BACKGROUND: Ixekizumab (anti-IL-17A) is a biological agent used for the treatment of moderate-to-severe psoriasis. Real-life data on the effectiveness and safety of ixekizumab are currently scarce. OBJECTIVE: The objective of this study was to evaluate the effectiveness and safety of ixekizumab in a cohort of psoriatic and psoriatic arthritispatients. METHODS: We conducted a retrospective study involving 201 patients affected by moderate-to-severe psoriasis and treated with ixekizumab at seven Italian University centers. Data analysis focused on 110 patients who started ixekizumab at baseline and completed at least 24 weeks of treatment. RESULTS: Significant reduction of mean (± standard deviation) baseline Psoriasis Area Severity Index (PASI) score (14.3 ± 5.8) was detected at 4 weeks of ixekizumab therapy (4.9 ± 4.2, p < 0.001), with a further significant improvement at weeks 12 and 24 (1.9 ± 2.9 and 0.9 ± 1.6, respectively) (p < 0.001). Our analysis showed 90%, 72%, and 57% of patients achieving PASI 75, 90, and 100 responses (75%, 90%, and 100% reduction in PASI score), respectively, after 24 weeks' therapy. For patients with arthritis (28%), a significant reduction in the mean (± standard deviation) baseline Disease Activity Score (DAS)-28 score (4.6 ± 5.1) was detected at week 4 (2.5 ± 3.9, p < 0.01), with a further significant improvement at weeks 12 and 24 (2.1 ± 1.2 and 1.4 ± 0.9, respectively) (p < 0.001).
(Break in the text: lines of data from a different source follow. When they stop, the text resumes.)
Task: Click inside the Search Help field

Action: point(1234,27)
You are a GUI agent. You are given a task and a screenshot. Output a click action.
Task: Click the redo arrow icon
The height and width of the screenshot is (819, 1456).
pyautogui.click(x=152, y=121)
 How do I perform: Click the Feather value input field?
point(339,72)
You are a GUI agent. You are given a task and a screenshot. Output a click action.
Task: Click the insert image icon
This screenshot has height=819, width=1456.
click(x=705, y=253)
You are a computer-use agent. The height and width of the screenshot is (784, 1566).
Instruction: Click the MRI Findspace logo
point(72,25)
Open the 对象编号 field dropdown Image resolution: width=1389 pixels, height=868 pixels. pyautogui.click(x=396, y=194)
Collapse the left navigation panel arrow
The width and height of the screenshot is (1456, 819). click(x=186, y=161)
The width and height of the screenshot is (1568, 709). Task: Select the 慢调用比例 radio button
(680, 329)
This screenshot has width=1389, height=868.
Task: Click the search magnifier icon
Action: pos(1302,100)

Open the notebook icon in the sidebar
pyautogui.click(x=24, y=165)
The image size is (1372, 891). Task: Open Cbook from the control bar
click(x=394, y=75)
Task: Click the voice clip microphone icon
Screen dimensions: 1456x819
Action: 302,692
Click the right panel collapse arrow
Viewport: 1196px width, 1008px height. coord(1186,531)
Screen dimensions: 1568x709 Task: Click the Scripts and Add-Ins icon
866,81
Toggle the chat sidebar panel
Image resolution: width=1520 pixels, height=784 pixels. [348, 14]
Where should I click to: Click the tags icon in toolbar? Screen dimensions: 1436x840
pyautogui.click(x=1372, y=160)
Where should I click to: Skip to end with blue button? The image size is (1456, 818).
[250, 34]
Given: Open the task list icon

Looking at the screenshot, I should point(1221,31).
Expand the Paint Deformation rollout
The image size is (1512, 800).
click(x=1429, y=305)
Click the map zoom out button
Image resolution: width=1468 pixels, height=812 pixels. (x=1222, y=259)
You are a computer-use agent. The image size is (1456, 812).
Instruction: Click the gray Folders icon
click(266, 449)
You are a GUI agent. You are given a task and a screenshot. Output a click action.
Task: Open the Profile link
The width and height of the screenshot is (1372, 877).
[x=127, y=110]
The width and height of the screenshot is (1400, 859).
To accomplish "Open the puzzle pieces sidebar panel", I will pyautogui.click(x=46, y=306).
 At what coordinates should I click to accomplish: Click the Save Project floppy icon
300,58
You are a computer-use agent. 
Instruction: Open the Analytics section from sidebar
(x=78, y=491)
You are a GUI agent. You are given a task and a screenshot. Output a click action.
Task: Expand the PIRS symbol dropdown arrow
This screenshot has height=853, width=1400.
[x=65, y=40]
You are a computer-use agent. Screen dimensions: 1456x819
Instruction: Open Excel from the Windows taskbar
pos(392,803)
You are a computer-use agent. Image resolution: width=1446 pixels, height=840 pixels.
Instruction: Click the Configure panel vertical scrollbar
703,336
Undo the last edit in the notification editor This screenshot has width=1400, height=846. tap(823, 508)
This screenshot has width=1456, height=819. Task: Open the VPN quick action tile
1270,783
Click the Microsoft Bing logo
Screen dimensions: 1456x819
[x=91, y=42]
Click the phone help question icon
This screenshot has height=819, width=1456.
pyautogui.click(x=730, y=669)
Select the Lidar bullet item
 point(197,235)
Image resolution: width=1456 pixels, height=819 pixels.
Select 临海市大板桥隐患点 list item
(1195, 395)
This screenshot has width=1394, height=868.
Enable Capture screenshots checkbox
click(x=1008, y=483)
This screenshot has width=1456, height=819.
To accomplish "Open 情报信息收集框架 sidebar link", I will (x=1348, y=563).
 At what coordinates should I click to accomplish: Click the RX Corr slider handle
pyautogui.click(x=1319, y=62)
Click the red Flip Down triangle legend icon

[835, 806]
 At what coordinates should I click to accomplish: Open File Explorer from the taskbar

The bio-naïve group showed significantly higher PASI 90 and 100 response rates at week 12 than the bio-exposed one (p < 0.05). This trend in terms of PASI 100 response was also maintained at week 24 (p < 0.05). Furthermore, PASI 90 responses were significantly higher in anti-interleukin (IL)-17A-naïve patients at week 24 than in anti-IL-17A-experienced ones (p < 0.05). The dropout rate for adverse events (AEs) was as low as 2% (2/110), while AEs that did not cause treatment interruption were observed in 6% (7/110). Patients withdrawing from the study were defined as non-responders according to the non-responder imputation method. The retrospective design of the study does not allow missing data to be retrieved or homogeneous patient selection. CONCLUSIONS: The present study illustrates ixekizumab in real-world clinical practice, confirming its usefulness and safety in the management of psoriasis and psoriatic arthritis.